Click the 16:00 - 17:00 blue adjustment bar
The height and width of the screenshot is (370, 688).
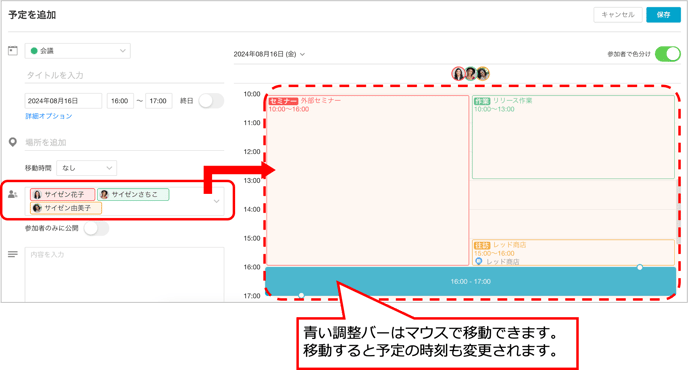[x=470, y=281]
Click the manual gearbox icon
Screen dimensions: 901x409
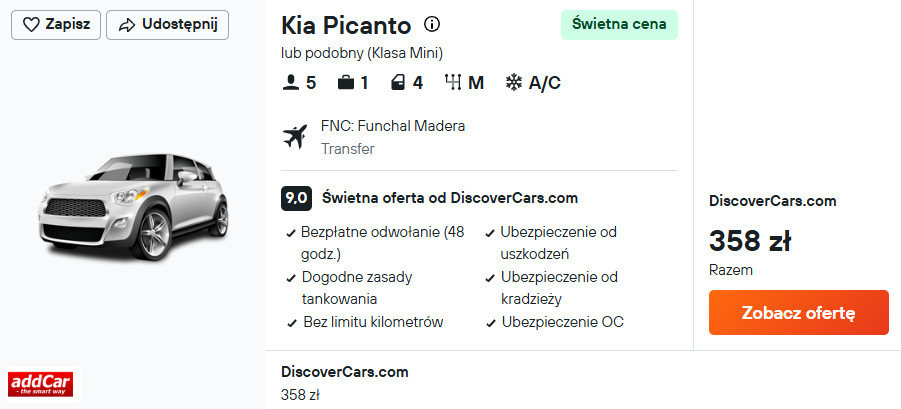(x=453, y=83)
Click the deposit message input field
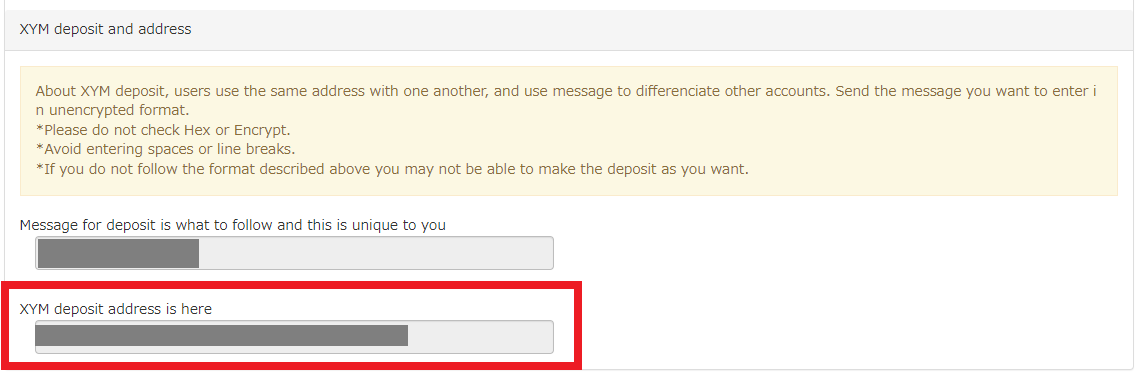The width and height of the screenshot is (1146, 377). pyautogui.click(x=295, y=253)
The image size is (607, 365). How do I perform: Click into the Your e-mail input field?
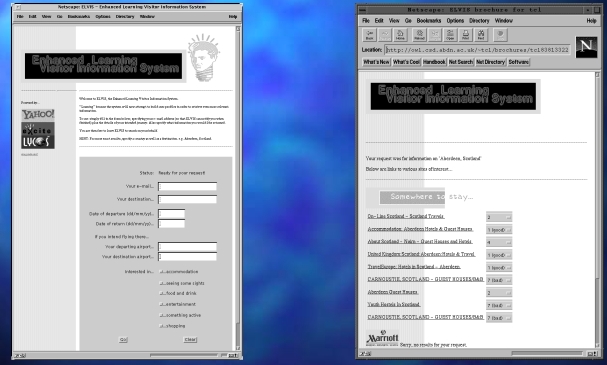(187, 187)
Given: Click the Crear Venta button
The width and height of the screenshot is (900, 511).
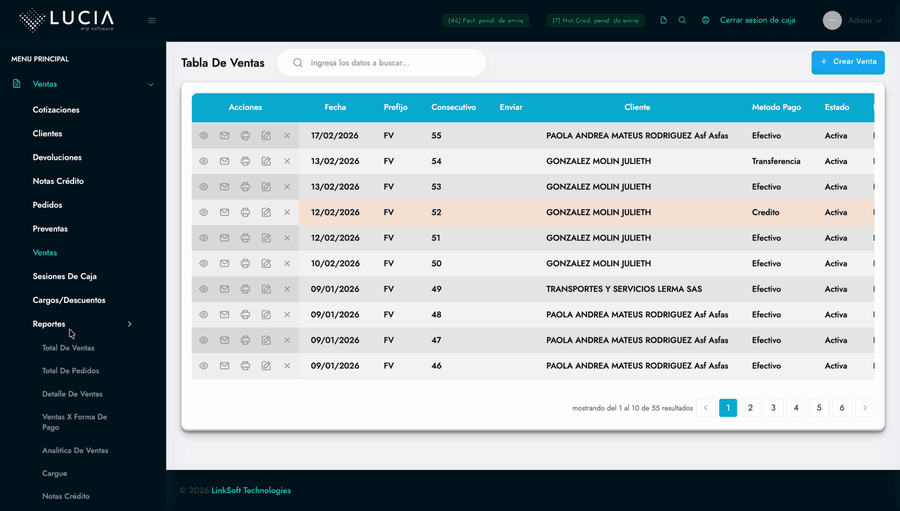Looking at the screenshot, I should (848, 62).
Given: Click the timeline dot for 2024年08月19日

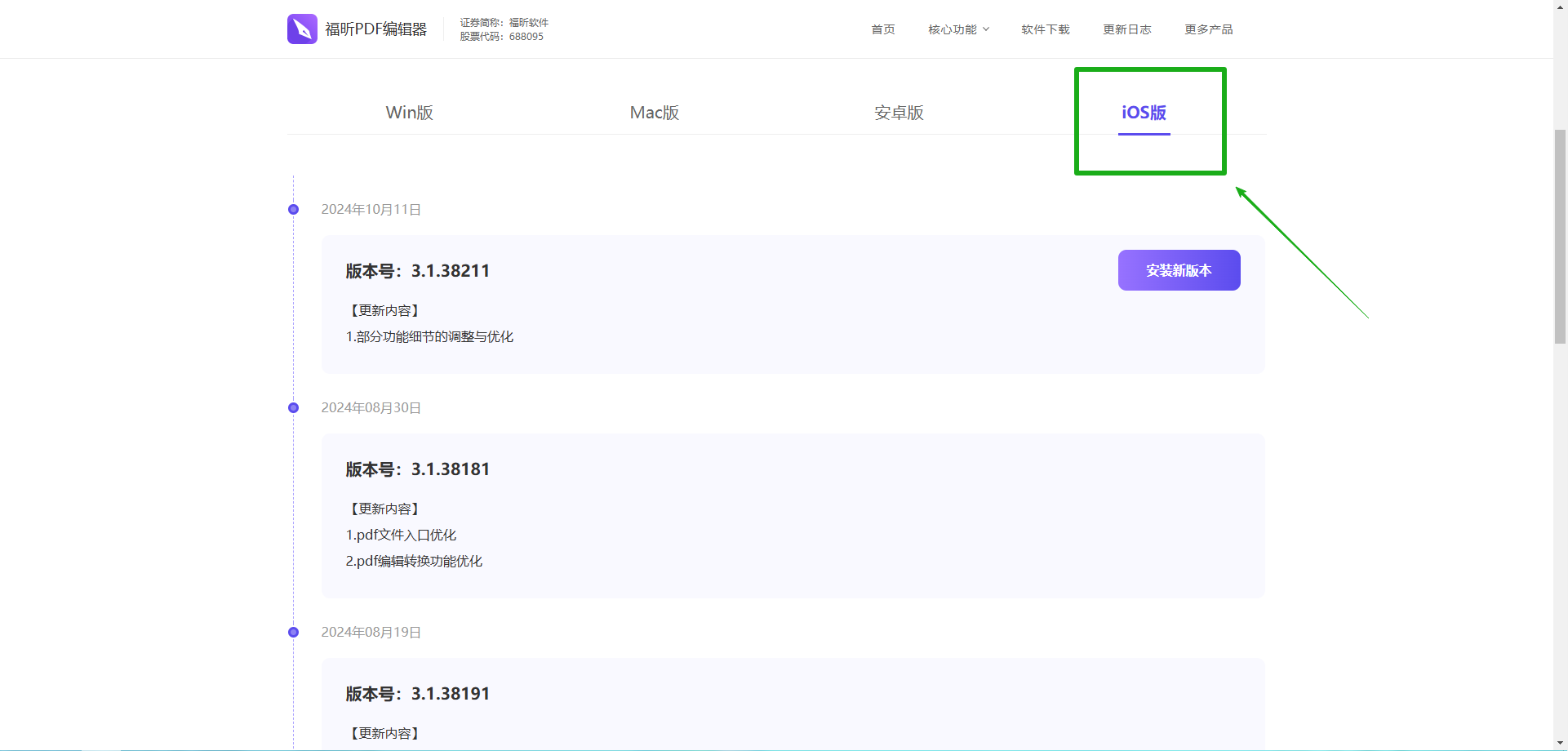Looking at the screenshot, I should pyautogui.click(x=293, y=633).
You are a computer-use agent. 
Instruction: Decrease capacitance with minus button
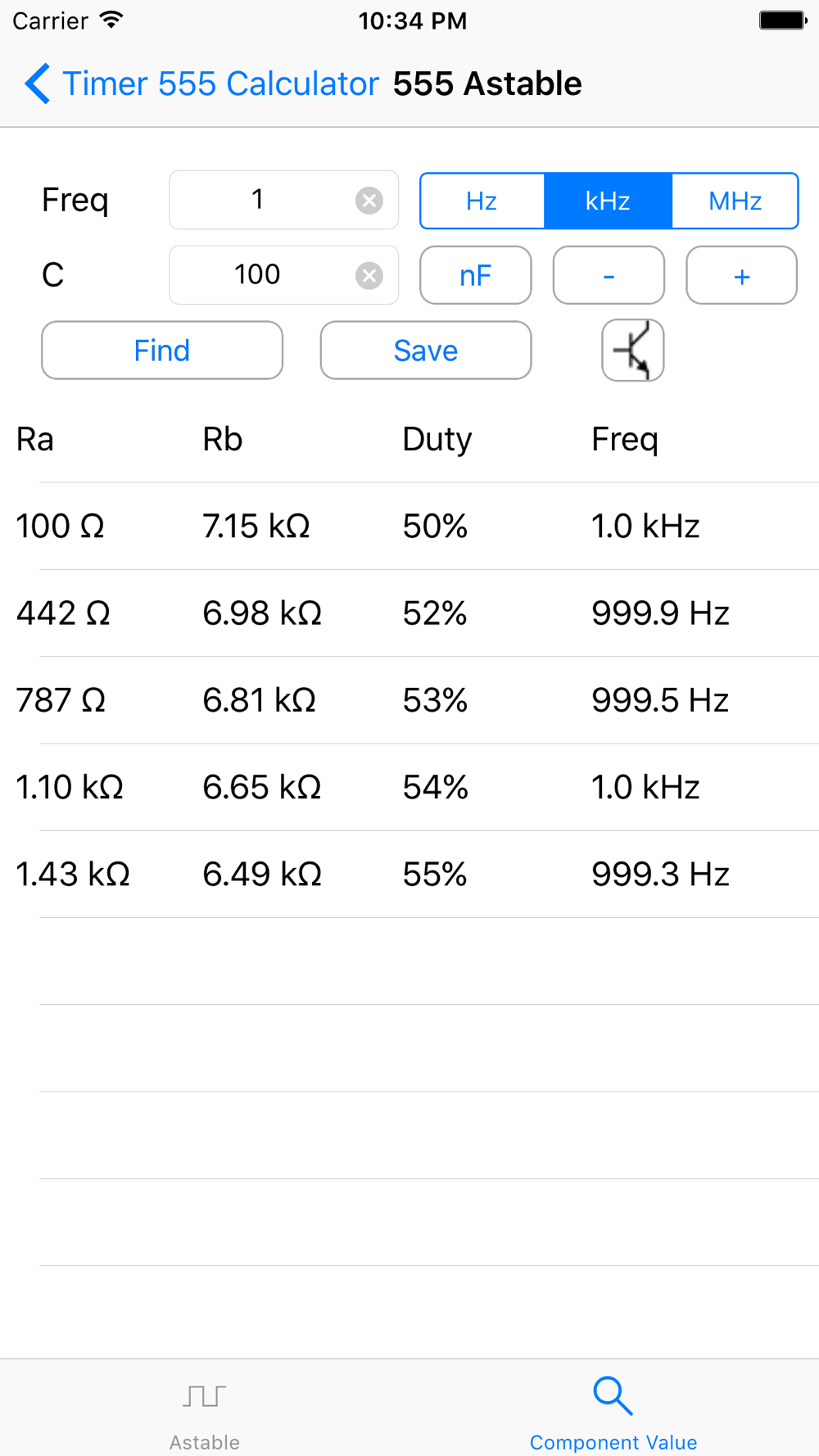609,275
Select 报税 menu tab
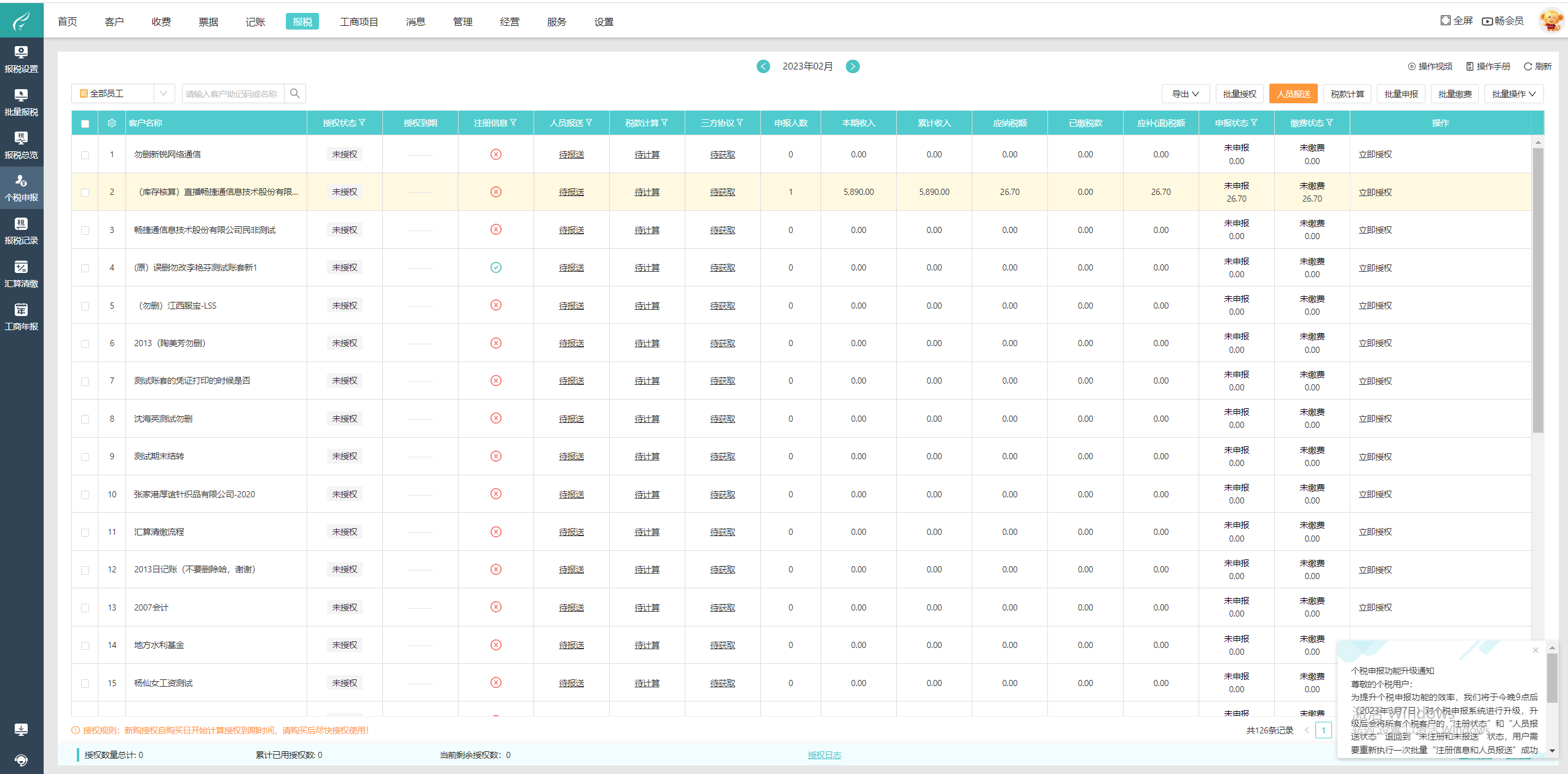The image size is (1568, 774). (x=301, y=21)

* * * * * * * * *

- [Aim of the task] If an entry above holds a picture, omit the picture but retype everything else exactly.

- [Response box]
Click the 16:00 - 17:00 blue adjustment bar
The height and width of the screenshot is (370, 688).
[x=470, y=281]
Click the manual gearbox icon
Screen dimensions: 901x409
(x=453, y=83)
Click the deposit message input field
The width and height of the screenshot is (1146, 377). pyautogui.click(x=295, y=253)
The image size is (607, 365). How do I perform: Click into the Your e-mail input field?
(187, 187)
Given: Click the Crear Venta button
The width and height of the screenshot is (900, 511).
Looking at the screenshot, I should (848, 62).
Given: Click the timeline dot for 2024年08月19日

Looking at the screenshot, I should pyautogui.click(x=293, y=633).
You are a computer-use agent. 
Instruction: Decrease capacitance with minus button
609,275
Select 报税 menu tab
The image size is (1568, 774). (x=301, y=21)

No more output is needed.